GIVEN EXERCISE>
Print the records below exactly as they appear, from the line containing "Viewport: 488px width, 447px" through the line containing "coord(372,196)", and nothing else.

SUPPLIED RECORDS>

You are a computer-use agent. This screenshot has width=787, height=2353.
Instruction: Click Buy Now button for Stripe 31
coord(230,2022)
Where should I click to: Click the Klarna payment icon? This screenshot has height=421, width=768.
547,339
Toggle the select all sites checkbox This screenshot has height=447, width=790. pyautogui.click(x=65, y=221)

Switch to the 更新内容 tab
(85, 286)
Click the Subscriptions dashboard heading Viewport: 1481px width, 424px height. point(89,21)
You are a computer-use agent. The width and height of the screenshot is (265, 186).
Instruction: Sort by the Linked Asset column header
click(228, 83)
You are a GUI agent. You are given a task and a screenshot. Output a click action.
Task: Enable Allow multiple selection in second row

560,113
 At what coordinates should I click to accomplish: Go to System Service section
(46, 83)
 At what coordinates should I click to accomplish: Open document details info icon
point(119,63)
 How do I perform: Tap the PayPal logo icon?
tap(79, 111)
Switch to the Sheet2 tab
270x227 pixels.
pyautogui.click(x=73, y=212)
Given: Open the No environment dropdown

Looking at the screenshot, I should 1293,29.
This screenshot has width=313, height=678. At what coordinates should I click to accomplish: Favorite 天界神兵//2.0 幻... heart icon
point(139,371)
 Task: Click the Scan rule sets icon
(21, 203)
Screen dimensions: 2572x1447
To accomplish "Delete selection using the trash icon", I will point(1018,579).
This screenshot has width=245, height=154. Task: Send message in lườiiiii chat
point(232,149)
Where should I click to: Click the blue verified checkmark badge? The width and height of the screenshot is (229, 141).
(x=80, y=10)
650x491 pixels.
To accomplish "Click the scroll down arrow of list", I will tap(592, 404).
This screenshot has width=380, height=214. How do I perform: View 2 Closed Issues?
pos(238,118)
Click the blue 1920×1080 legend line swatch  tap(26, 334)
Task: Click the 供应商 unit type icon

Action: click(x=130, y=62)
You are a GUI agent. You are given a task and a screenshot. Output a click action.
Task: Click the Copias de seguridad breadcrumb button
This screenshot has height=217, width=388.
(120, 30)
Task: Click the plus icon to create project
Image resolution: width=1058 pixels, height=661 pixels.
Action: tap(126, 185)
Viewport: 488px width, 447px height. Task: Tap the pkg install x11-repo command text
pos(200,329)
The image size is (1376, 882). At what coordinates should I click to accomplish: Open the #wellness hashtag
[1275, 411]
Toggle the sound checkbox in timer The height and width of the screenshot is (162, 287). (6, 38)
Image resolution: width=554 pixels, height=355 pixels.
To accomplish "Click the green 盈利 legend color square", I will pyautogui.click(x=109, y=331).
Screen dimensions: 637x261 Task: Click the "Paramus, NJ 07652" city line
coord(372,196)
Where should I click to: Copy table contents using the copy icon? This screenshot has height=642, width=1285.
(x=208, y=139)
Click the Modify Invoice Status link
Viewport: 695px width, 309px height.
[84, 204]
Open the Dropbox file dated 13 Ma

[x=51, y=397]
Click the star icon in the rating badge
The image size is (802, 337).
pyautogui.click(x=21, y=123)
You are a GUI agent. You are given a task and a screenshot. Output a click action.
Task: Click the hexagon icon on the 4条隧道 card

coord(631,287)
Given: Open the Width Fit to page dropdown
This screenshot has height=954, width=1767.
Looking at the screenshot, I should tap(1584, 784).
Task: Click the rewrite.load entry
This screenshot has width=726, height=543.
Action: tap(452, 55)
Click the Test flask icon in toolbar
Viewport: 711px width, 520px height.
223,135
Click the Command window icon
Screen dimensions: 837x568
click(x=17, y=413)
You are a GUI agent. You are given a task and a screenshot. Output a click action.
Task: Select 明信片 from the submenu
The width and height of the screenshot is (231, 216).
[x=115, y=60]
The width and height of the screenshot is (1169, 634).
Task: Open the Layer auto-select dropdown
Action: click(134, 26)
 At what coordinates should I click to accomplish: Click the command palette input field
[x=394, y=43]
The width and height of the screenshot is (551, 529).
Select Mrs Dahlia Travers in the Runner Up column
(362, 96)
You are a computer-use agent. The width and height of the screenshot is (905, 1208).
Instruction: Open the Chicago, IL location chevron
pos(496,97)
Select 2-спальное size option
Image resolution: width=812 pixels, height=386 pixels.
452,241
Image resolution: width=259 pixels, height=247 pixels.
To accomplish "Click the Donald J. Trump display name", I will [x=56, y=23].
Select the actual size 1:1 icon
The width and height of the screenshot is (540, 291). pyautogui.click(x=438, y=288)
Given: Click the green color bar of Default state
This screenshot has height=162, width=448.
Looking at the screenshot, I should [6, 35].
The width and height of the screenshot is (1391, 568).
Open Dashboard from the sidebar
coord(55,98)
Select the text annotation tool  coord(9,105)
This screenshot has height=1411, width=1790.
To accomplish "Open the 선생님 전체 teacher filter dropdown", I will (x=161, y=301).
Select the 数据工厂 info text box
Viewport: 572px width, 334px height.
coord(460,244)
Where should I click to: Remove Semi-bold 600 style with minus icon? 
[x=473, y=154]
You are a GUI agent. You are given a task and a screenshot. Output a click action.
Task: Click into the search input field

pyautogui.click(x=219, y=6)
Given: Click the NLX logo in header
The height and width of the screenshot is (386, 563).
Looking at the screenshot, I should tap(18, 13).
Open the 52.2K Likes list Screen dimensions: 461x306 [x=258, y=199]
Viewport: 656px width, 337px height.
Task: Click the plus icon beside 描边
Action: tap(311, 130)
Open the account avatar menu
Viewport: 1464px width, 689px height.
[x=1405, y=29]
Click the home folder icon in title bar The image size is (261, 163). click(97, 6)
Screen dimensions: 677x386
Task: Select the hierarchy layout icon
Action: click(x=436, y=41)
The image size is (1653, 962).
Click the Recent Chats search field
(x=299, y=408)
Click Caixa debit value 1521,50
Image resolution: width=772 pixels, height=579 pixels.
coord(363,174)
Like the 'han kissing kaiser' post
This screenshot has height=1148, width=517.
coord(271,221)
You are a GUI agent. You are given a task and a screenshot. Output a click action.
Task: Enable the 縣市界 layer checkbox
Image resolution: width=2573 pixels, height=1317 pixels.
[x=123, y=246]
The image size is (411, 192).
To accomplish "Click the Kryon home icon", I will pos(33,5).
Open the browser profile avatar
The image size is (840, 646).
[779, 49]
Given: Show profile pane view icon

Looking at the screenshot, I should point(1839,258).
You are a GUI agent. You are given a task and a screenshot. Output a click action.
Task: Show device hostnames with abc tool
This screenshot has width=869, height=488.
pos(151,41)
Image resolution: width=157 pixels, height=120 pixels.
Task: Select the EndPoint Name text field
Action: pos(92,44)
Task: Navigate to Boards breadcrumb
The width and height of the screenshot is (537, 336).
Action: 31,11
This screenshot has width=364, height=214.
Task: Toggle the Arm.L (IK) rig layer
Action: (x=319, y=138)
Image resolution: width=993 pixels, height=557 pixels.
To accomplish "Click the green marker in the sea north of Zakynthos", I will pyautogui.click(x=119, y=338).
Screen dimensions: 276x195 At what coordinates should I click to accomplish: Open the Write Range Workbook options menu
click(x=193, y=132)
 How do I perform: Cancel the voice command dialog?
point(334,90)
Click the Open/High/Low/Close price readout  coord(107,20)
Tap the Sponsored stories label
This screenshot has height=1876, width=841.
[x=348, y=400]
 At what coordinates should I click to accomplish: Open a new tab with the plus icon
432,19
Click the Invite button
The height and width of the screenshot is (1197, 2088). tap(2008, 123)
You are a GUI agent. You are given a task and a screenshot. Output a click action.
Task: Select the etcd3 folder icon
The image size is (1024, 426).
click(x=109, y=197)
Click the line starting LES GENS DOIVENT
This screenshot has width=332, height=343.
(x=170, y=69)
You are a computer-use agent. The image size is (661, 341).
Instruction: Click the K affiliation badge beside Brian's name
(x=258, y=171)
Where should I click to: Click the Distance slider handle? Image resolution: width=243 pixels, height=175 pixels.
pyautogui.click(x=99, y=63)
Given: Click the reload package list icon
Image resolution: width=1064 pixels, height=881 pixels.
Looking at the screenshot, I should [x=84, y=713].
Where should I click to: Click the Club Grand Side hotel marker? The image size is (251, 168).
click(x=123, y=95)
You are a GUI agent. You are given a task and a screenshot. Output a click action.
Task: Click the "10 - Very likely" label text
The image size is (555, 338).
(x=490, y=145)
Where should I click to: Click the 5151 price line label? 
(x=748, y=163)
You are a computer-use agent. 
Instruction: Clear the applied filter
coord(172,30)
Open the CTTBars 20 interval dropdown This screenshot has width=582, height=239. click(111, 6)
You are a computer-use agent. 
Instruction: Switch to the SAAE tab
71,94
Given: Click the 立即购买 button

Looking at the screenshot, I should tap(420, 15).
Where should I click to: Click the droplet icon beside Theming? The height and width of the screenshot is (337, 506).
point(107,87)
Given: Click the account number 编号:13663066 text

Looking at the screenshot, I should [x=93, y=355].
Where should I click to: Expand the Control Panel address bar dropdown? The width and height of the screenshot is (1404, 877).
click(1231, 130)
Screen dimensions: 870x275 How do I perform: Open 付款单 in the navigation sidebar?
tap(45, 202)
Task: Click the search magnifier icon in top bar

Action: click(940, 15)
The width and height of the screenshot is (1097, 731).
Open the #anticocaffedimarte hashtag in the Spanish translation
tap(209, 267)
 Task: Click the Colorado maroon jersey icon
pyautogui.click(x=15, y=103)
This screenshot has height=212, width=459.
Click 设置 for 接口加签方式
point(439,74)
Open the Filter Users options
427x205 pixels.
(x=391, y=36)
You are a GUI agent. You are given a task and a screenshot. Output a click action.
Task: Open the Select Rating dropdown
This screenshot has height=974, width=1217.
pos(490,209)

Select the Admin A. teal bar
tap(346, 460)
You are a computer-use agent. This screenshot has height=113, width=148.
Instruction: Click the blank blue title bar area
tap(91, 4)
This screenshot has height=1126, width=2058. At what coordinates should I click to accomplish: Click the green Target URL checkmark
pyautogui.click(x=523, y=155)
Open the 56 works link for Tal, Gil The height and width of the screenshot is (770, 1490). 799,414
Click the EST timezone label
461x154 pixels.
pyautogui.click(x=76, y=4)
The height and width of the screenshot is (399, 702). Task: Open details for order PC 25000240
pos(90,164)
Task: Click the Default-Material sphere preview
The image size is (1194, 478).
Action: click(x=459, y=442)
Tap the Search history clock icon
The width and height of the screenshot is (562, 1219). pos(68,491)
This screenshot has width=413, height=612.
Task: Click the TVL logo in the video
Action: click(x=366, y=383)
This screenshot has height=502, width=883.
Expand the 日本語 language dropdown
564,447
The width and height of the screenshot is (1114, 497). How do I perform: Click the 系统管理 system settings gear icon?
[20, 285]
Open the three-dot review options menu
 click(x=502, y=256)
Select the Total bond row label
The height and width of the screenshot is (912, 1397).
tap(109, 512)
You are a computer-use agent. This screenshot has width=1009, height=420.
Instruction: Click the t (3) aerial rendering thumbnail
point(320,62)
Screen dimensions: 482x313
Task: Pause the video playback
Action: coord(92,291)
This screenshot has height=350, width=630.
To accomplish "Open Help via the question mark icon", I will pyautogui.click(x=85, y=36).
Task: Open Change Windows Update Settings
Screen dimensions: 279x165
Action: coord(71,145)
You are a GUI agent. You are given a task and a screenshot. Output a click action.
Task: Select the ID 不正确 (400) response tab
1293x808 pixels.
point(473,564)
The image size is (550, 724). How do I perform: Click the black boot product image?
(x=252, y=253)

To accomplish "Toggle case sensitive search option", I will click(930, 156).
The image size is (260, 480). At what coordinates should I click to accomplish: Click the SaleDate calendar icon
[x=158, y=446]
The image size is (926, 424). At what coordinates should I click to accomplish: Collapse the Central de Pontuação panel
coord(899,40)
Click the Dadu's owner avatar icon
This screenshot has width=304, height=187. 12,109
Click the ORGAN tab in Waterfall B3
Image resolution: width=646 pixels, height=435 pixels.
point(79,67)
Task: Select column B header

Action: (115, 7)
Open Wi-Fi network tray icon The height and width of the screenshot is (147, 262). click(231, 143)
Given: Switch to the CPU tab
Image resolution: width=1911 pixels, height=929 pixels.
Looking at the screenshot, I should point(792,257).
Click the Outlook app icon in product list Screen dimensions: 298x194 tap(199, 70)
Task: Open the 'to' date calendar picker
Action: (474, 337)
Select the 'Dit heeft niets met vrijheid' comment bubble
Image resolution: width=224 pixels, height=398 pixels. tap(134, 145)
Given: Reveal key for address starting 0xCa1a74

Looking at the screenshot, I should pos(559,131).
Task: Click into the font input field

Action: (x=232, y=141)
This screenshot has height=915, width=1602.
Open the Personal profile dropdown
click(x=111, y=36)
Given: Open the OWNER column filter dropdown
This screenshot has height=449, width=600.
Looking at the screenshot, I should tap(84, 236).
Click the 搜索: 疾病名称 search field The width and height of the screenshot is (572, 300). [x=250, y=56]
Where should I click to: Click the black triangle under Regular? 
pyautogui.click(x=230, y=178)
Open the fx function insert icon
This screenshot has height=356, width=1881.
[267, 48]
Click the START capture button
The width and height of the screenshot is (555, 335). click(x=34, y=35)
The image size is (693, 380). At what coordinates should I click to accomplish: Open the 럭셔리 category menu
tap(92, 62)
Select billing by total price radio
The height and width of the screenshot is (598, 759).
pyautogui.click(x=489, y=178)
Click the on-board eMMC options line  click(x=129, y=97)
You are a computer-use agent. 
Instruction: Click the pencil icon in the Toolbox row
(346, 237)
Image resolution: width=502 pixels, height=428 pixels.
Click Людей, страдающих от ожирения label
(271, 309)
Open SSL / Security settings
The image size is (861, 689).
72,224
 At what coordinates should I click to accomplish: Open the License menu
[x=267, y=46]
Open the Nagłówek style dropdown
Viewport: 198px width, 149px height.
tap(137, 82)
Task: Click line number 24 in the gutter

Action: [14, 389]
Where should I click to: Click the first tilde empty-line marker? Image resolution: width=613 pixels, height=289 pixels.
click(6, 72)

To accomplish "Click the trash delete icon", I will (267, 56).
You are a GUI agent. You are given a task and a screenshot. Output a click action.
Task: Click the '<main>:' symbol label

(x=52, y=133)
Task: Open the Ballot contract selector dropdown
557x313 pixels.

THE ANSWER>
Viewport: 488px width, 447px height. Task: Tap the pkg install x11-repo command text
pos(200,329)
The image size is (1376, 882). At what coordinates should I click to accomplish: Open the #wellness hashtag
[1275, 411]
Toggle the sound checkbox in timer The height and width of the screenshot is (162, 287). (6, 38)
Image resolution: width=554 pixels, height=355 pixels.
To accomplish "Click the green 盈利 legend color square", I will pyautogui.click(x=109, y=331).
Screen dimensions: 637x261 Task: Click the "Paramus, NJ 07652" city line
coord(372,196)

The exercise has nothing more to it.